Wetenschappers die kwikniveaus in ijsberen bestuderen, zeggen dat smeltend zee-ijs de beren heeft gedwongen hun dieet te veranderen. De onderzoekers publiceerden hun studie in het tijdschrift Milieuwetenschap en -technologie.

Mercurius is overal om ons heen. Een deel ervan komt van nature voor in planten, dieren en de bodem. Een deel daarvan is onze schuld, het resultaat van industriƫle vervuiling door kolen en andere brandstoffen.

Ongeacht de bron stapelt het zich op dezelfde manier op in levende wezens. Kleine dieren eten planten die kwik bevatten en het kwik blijft in hun lichaam, zelfs nadat al het plantaardig materiaal is verdwenen. Dan worden die kleine dieren opgegeten door kleine dieren, en verder en verder, verder in de voedselketen. Apex-roofdieren zoals zwaardvissen en haaien zijn zwemmende klodders kwik, daarom vertellen we zwangere vrouwen om ze niet te eten.

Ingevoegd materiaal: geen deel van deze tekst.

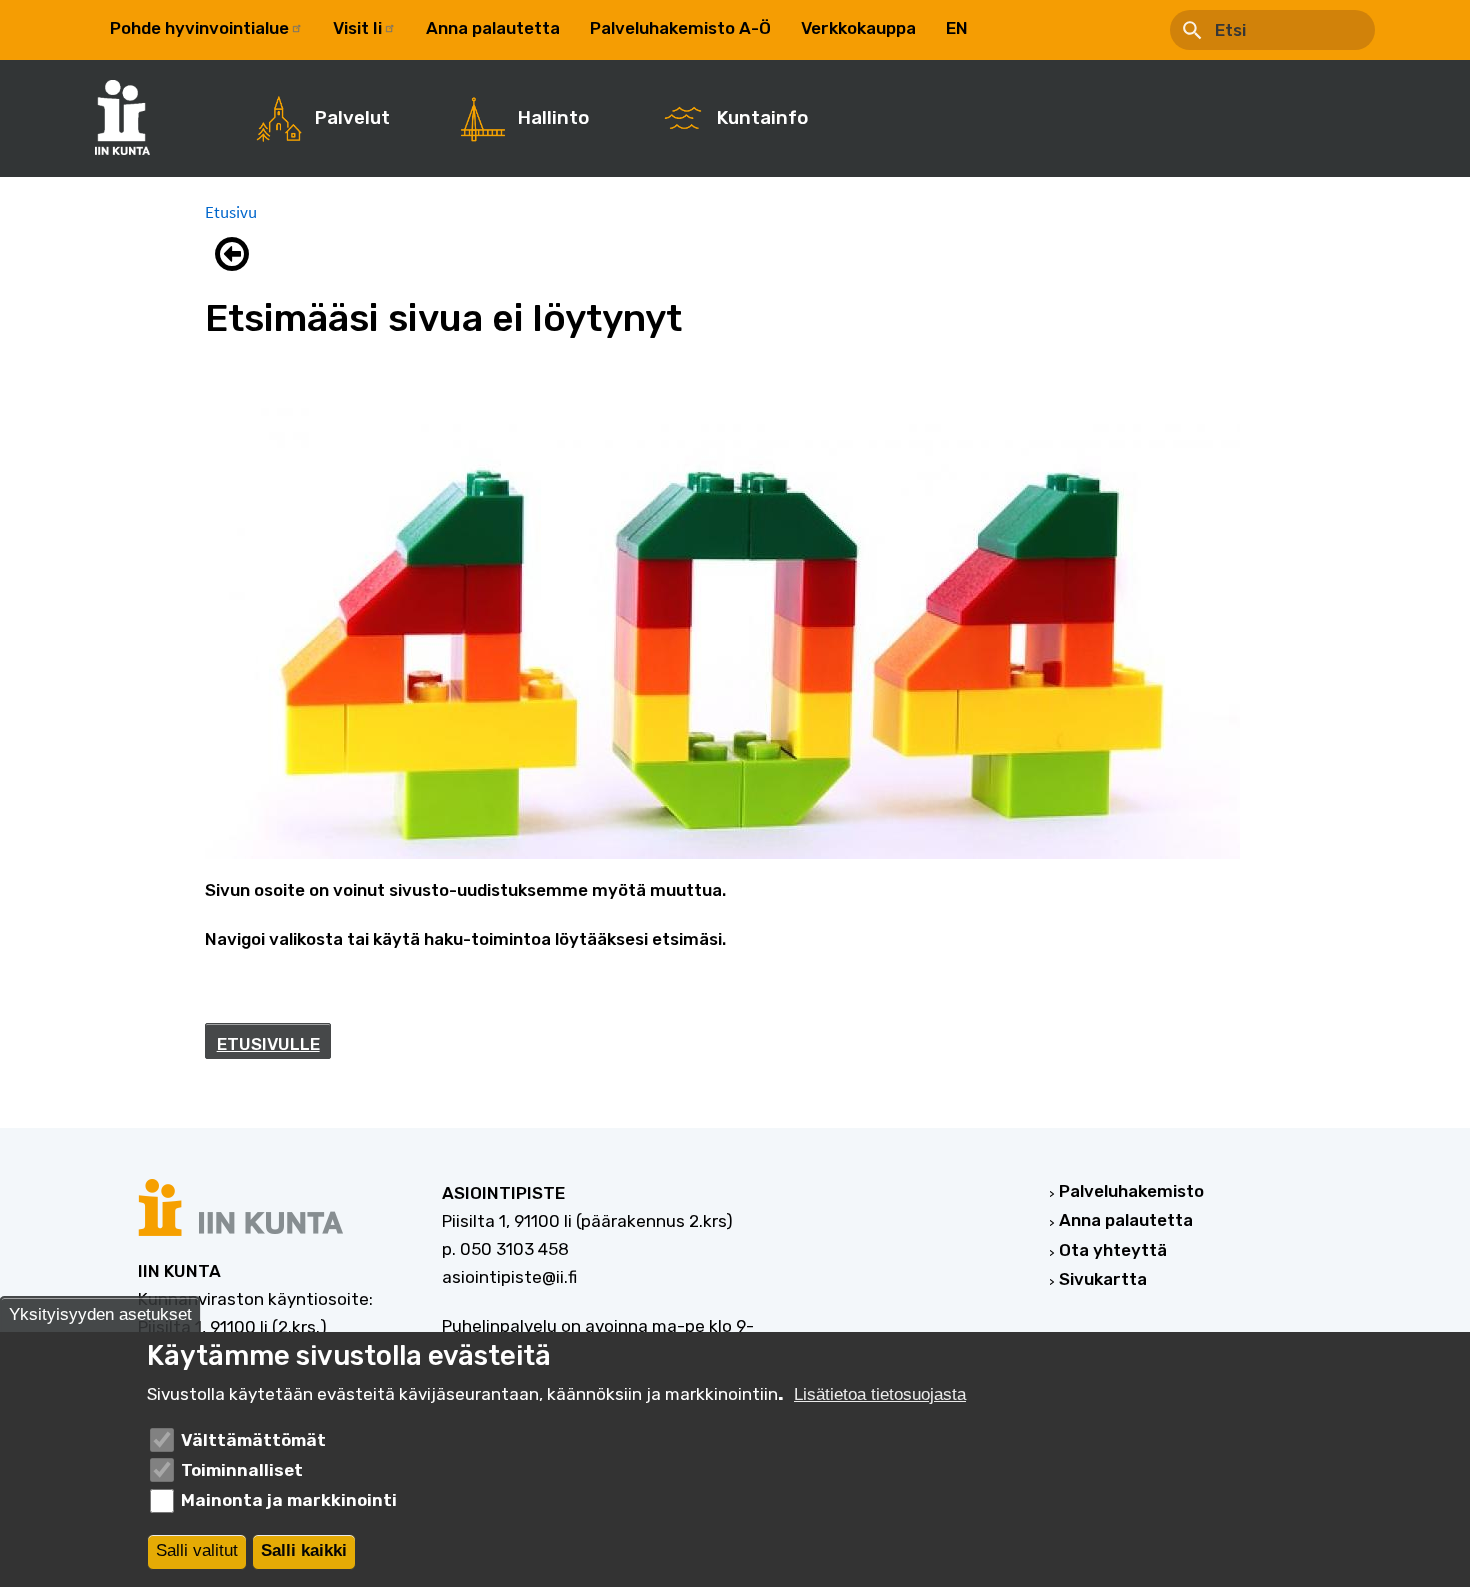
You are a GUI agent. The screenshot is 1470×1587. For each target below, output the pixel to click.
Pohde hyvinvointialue (199, 28)
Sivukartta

Om dezelfde reden mogen ze ook geen ijsberen eten (hoewel we ze graag zouden zien proberen). Eerdere tests op beren in de zuidelijke Beaufortzee vonden alarmerend hoge kwikniveaus in het haar en het lichaamsweefsel van de dieren - het resultaat van het dieet van de beren van met kwik verzadigde ringelrobben. Of hun

voormalig dieet, zouden we moeten zeggen.

Onderzoekers volgden beren uit de Beaufortzee van 2004 tot 2011 en namen regelmatig weefsel- en haarmonsters van verdoofde beren en met een langeafstandsbiopsiepijltje. Chemische analyse van de monsters toonde een duidelijke en gestage daling van het kwikgehalte. Elk jaar bevatten de lichamen van de beren 13 procent minder kwik.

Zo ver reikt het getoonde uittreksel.